No lo pude aguantar más y salí corriendo del salón. Afortunadamente, la puerta estaba abierta y la claridad del día me cegó. Fuera todo parecía distinto, vivo, real, acogedor. En mi cara ya no había rastro alguno de sangre. Era como si hubiese atravesado una puerta a otro mundo. Paré el primer taxi que encontré y le rogué que me llevara al aeropuerto, sin detenerme siquiera para ir al hotel a por mis maletas, las cuales pedí después que me las enviaran.

No conté jamás a nadie esta historia, porque estaba claro que nadie me iba a creer.

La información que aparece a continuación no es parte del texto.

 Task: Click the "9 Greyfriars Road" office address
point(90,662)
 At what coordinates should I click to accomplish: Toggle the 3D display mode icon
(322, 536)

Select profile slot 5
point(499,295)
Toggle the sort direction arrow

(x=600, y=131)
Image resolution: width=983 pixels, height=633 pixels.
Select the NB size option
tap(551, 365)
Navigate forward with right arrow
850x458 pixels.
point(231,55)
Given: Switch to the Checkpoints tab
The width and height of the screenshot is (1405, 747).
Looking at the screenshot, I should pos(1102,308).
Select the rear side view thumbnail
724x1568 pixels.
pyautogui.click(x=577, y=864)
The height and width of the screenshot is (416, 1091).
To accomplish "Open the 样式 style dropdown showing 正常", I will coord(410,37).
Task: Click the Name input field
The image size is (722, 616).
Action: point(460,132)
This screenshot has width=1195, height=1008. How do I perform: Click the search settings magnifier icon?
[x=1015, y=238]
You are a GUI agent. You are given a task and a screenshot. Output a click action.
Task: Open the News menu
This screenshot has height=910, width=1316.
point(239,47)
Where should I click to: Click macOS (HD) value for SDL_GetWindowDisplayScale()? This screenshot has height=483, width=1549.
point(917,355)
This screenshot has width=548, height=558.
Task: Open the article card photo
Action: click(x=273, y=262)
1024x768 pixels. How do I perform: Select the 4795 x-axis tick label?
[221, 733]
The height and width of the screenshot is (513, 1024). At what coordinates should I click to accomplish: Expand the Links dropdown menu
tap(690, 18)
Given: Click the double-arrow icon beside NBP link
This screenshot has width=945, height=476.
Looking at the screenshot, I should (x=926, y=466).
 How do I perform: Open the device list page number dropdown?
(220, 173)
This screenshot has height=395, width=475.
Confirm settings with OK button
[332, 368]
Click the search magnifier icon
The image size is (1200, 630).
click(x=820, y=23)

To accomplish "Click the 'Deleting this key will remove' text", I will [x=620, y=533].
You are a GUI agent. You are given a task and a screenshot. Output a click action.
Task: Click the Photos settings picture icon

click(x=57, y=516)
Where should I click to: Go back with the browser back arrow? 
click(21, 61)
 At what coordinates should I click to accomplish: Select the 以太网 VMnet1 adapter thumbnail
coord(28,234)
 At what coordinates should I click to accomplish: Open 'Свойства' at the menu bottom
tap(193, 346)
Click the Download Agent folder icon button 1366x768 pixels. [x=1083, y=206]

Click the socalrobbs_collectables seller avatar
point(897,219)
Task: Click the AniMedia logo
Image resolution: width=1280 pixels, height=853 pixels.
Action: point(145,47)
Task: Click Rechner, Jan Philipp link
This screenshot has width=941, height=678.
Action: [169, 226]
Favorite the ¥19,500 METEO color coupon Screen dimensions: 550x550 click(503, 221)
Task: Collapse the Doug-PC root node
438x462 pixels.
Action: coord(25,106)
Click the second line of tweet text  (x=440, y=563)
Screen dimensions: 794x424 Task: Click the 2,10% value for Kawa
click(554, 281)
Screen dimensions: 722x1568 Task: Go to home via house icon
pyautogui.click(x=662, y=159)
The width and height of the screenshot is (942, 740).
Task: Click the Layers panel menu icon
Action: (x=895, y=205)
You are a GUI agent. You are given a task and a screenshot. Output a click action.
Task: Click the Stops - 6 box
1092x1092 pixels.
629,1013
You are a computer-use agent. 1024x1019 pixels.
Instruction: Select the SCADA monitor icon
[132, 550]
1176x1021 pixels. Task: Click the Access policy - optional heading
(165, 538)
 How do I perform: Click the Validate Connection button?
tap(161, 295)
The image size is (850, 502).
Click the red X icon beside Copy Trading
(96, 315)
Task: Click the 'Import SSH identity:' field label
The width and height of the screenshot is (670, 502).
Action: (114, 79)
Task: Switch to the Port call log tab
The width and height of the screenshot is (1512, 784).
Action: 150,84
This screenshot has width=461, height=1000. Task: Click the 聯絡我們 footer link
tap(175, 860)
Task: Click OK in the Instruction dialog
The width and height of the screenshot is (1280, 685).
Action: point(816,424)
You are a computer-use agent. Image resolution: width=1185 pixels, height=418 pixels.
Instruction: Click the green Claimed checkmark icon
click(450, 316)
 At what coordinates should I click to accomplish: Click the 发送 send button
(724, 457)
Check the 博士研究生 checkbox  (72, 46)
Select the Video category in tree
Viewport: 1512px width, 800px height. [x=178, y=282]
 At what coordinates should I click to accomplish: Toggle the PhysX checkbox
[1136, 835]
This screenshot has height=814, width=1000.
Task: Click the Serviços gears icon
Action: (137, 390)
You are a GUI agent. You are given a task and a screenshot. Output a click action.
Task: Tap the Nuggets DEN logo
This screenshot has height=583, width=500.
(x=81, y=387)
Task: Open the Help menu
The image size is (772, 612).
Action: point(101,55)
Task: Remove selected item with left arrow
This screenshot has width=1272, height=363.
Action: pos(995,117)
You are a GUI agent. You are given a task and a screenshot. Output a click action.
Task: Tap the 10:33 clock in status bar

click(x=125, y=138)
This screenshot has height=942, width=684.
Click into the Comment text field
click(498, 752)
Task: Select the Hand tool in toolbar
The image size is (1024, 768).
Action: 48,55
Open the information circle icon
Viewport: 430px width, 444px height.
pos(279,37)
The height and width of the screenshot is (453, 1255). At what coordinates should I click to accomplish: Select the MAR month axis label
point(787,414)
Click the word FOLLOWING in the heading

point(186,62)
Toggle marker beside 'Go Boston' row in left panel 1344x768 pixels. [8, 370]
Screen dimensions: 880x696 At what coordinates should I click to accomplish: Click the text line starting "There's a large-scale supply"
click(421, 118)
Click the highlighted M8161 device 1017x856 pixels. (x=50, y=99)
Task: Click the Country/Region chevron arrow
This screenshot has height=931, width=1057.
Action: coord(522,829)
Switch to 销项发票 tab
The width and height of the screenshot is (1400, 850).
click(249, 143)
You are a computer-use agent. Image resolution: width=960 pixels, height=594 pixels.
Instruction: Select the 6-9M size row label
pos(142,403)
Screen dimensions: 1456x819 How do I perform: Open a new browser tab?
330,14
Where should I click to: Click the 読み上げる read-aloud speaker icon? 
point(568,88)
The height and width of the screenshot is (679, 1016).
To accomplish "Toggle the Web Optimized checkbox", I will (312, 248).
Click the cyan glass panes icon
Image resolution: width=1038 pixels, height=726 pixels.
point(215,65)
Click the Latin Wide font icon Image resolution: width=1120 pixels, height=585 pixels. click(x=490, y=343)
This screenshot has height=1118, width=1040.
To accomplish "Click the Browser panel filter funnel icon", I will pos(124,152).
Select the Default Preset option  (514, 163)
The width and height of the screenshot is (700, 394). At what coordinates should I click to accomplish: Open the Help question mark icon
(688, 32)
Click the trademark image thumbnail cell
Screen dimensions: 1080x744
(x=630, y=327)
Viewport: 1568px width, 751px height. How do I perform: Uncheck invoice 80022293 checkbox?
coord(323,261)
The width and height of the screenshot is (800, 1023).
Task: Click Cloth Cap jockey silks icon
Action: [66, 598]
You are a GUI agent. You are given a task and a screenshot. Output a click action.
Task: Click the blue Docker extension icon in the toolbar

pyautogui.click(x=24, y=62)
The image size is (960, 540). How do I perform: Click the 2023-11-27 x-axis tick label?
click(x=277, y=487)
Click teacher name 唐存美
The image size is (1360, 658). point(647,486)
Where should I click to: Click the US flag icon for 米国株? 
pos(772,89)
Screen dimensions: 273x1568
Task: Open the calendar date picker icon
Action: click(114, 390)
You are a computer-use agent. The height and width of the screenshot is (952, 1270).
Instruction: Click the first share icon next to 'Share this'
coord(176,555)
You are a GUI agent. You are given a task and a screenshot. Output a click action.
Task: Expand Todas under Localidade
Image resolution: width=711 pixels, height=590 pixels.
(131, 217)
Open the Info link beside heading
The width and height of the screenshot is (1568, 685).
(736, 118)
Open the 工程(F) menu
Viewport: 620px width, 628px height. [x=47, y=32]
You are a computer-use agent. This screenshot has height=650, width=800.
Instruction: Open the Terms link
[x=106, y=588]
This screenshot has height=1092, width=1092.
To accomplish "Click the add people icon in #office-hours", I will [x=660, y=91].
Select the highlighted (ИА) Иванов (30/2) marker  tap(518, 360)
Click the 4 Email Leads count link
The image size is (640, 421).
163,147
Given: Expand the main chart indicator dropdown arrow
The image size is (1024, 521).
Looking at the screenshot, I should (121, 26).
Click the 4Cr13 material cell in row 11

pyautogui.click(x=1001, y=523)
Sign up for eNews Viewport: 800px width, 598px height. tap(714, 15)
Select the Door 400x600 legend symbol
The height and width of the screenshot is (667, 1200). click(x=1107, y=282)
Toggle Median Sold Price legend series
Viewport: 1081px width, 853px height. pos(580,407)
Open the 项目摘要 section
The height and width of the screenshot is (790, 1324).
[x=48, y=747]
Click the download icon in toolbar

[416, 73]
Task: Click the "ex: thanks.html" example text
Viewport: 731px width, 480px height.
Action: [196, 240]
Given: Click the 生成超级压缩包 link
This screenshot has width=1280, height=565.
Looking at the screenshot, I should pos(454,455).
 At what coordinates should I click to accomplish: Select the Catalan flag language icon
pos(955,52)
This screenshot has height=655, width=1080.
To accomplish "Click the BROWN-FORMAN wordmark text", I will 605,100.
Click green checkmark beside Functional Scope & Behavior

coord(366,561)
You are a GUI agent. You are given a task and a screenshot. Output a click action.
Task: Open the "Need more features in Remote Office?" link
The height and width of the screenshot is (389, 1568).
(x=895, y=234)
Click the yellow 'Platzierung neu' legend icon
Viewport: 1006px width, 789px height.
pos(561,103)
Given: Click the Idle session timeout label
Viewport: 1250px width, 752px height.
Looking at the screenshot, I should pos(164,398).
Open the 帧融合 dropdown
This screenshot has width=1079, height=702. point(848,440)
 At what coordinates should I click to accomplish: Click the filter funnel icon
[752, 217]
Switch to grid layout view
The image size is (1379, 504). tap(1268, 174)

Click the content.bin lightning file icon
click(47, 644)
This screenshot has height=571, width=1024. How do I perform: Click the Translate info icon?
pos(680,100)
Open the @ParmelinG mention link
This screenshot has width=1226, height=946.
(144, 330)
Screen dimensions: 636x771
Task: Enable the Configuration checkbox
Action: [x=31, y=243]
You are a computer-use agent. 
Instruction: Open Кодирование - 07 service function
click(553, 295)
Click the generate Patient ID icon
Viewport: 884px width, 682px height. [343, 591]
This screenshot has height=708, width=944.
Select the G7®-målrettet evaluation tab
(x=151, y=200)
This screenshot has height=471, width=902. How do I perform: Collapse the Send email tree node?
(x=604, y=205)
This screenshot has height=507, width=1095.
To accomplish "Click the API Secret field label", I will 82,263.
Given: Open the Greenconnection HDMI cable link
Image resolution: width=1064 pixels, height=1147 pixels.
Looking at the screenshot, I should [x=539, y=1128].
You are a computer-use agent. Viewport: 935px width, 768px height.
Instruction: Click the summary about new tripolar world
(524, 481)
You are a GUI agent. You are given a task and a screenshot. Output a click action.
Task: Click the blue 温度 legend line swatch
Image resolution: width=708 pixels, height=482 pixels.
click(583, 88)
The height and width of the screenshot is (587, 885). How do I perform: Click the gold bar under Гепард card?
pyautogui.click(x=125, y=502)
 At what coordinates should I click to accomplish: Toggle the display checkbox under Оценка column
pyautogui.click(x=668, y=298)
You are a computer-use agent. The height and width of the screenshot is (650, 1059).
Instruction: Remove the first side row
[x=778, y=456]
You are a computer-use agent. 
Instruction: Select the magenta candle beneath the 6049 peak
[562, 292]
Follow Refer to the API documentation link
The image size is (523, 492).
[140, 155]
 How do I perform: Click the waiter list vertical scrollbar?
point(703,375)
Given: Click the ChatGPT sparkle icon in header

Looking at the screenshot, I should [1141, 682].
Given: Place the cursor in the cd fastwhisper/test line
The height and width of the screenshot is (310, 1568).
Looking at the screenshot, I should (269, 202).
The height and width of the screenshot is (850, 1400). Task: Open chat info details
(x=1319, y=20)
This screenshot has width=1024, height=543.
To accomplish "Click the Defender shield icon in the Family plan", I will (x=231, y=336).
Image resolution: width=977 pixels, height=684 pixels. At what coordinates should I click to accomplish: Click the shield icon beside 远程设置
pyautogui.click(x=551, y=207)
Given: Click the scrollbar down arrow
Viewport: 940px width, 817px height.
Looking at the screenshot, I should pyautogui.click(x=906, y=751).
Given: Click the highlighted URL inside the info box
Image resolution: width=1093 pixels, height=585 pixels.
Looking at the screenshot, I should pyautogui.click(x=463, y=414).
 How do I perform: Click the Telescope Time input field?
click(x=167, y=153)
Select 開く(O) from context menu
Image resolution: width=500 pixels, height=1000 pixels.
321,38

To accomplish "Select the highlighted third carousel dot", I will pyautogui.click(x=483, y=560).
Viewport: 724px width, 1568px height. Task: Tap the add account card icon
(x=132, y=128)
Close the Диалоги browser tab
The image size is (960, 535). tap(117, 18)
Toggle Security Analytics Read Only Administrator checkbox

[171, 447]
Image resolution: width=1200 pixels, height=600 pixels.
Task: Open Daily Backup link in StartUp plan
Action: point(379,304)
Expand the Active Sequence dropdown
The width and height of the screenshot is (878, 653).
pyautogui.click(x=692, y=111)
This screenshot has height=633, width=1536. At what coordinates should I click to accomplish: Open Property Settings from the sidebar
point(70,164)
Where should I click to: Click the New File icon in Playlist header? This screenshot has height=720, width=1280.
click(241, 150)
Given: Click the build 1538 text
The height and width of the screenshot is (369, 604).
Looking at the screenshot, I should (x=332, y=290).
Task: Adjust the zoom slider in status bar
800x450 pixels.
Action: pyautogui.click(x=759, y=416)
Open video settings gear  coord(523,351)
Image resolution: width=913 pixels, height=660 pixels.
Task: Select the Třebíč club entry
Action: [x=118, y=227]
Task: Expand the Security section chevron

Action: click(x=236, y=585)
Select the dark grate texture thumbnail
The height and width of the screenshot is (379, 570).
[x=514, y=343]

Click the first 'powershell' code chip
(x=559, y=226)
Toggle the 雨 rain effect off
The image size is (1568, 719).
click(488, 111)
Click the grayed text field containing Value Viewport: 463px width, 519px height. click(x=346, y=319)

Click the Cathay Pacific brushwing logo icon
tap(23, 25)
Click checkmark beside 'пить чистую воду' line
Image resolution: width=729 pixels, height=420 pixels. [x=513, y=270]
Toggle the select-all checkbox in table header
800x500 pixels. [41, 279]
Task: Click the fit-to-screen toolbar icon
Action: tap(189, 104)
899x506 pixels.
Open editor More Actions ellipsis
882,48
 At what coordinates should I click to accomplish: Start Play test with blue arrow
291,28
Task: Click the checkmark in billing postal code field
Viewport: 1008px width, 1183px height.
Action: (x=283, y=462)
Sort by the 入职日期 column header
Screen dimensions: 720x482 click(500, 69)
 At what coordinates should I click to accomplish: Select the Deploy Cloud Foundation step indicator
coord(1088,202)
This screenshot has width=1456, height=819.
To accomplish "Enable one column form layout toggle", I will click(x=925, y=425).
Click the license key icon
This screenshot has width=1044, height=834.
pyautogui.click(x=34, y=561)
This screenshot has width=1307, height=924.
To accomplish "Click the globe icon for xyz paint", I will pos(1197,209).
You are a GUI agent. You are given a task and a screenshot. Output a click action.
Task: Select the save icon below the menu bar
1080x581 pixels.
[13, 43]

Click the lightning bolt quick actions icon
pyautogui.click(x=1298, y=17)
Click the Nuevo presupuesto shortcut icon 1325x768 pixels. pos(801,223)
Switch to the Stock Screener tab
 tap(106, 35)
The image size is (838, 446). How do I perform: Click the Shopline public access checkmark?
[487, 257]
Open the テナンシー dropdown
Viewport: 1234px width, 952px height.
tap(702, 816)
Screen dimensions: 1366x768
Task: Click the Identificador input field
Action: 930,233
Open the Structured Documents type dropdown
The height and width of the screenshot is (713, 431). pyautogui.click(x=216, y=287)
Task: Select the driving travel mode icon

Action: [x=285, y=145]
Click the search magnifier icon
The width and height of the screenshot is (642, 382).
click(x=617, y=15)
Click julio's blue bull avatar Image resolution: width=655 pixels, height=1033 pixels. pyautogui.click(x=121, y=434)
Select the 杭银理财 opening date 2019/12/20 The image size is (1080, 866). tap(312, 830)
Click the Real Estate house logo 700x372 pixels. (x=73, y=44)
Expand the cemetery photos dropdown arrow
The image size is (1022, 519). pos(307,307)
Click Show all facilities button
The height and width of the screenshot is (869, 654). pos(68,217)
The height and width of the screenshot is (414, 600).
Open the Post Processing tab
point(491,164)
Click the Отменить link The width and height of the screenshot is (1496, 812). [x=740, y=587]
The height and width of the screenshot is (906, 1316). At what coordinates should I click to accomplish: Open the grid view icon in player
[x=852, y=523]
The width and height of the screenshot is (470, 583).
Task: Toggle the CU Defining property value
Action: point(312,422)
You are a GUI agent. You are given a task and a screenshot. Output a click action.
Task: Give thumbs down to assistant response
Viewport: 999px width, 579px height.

Sin embargo, día tras día, noche tras noche, las pesadillas asaltan mis sueños. Y no hay minuto en el que no piense que yo sé la auténtica verdad —aunque todos ya se la imaginaran—. Desde luego, no soy quién para juzgar a aquella mujer porque no sé cómo era su vida, ni cómo era ella. Y ninguno lo sabremos jamás. Tampoco sé cómo llegó a ese estado, el de asesinar a su padre, y achacar todo lo sucedido a una obra del diablo. No obstante, por si acaso, he decidido no burlarme nunca más de él, y tomármelo más en serio, no vaya a ser que le molestasen mis mofas y me convirtiera en una Lizzie más.